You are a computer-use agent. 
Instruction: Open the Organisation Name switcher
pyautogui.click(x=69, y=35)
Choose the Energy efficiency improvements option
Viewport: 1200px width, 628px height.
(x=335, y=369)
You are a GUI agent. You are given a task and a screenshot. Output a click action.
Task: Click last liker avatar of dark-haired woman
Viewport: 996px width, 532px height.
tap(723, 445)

* * *

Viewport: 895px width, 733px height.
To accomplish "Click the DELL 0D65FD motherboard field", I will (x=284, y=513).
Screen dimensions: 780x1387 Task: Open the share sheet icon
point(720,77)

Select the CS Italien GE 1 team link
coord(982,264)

==

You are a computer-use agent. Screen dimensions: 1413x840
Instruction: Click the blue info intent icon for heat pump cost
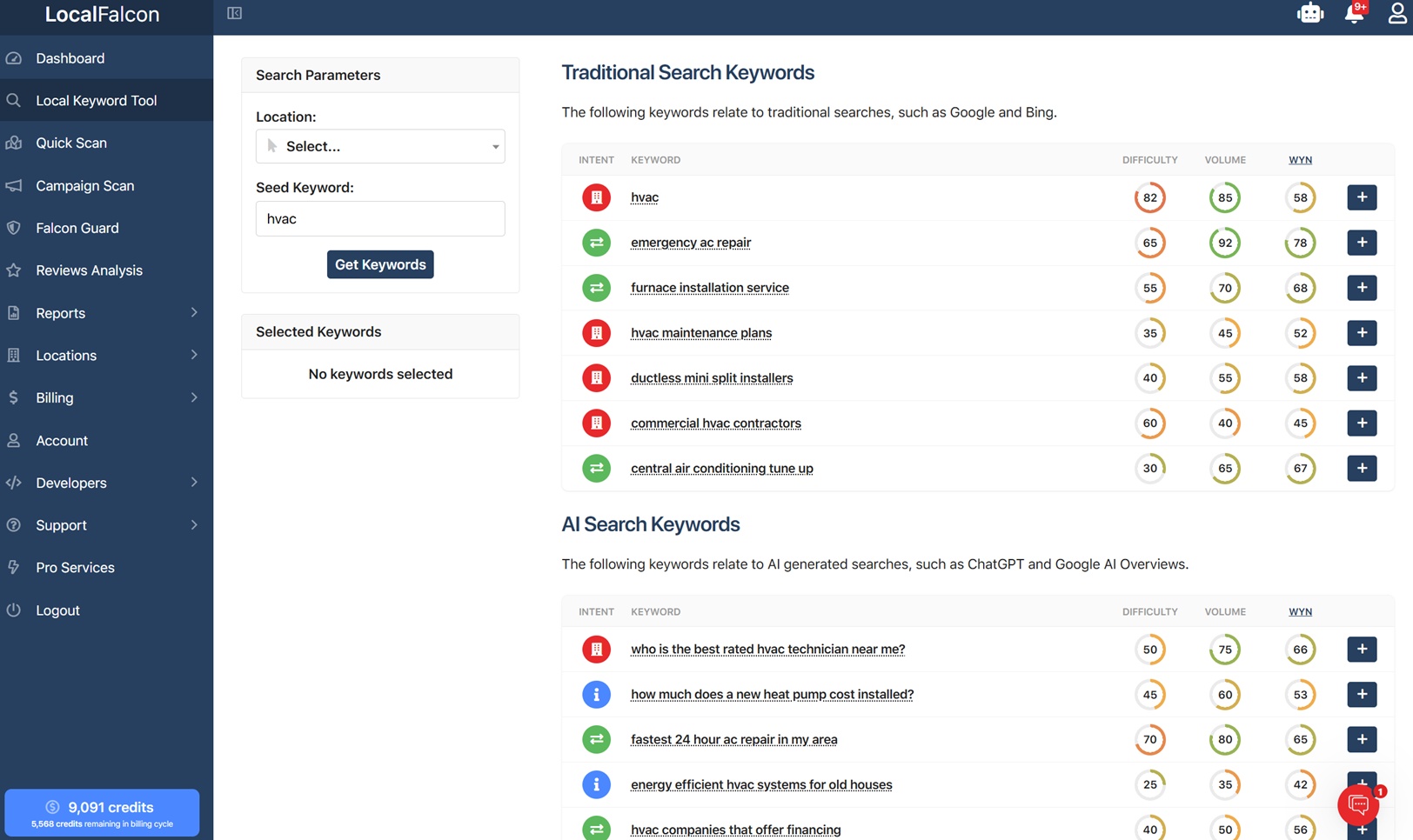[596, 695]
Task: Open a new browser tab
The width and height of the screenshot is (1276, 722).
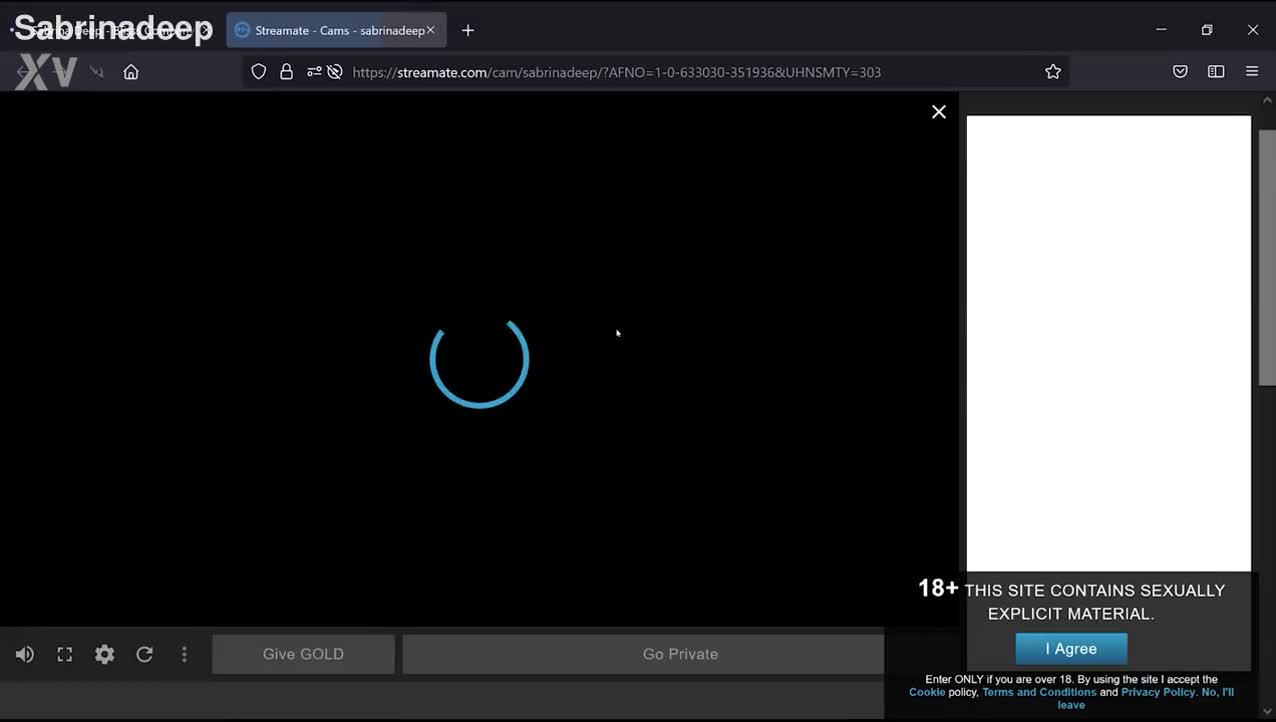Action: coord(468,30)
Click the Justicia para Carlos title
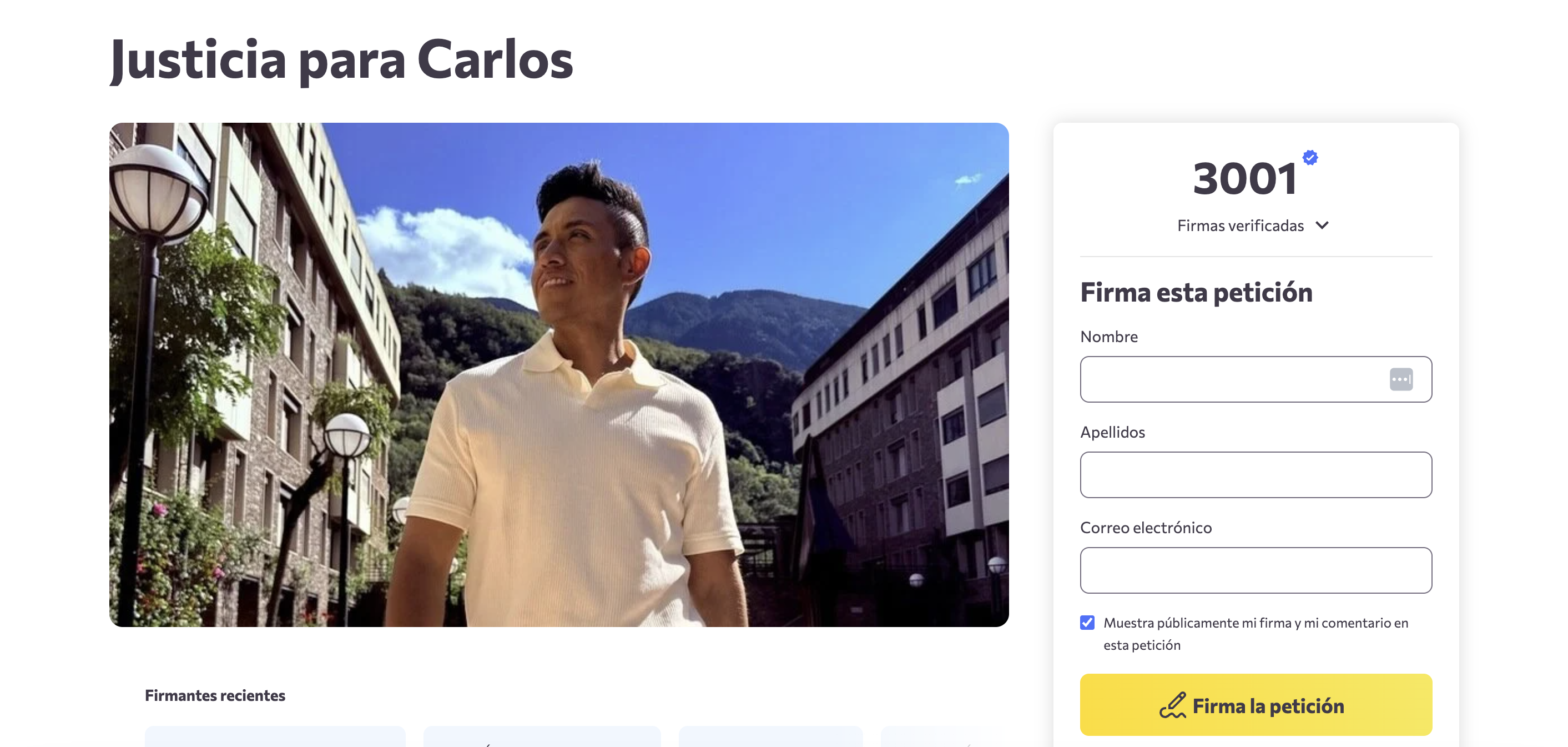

● Description of the task
After reading through the material, report every line that holds "computer".

● Solution for this exercise
You are a computer-use agent. 
You are a computer-use agent. Screen dimensions: 1413x840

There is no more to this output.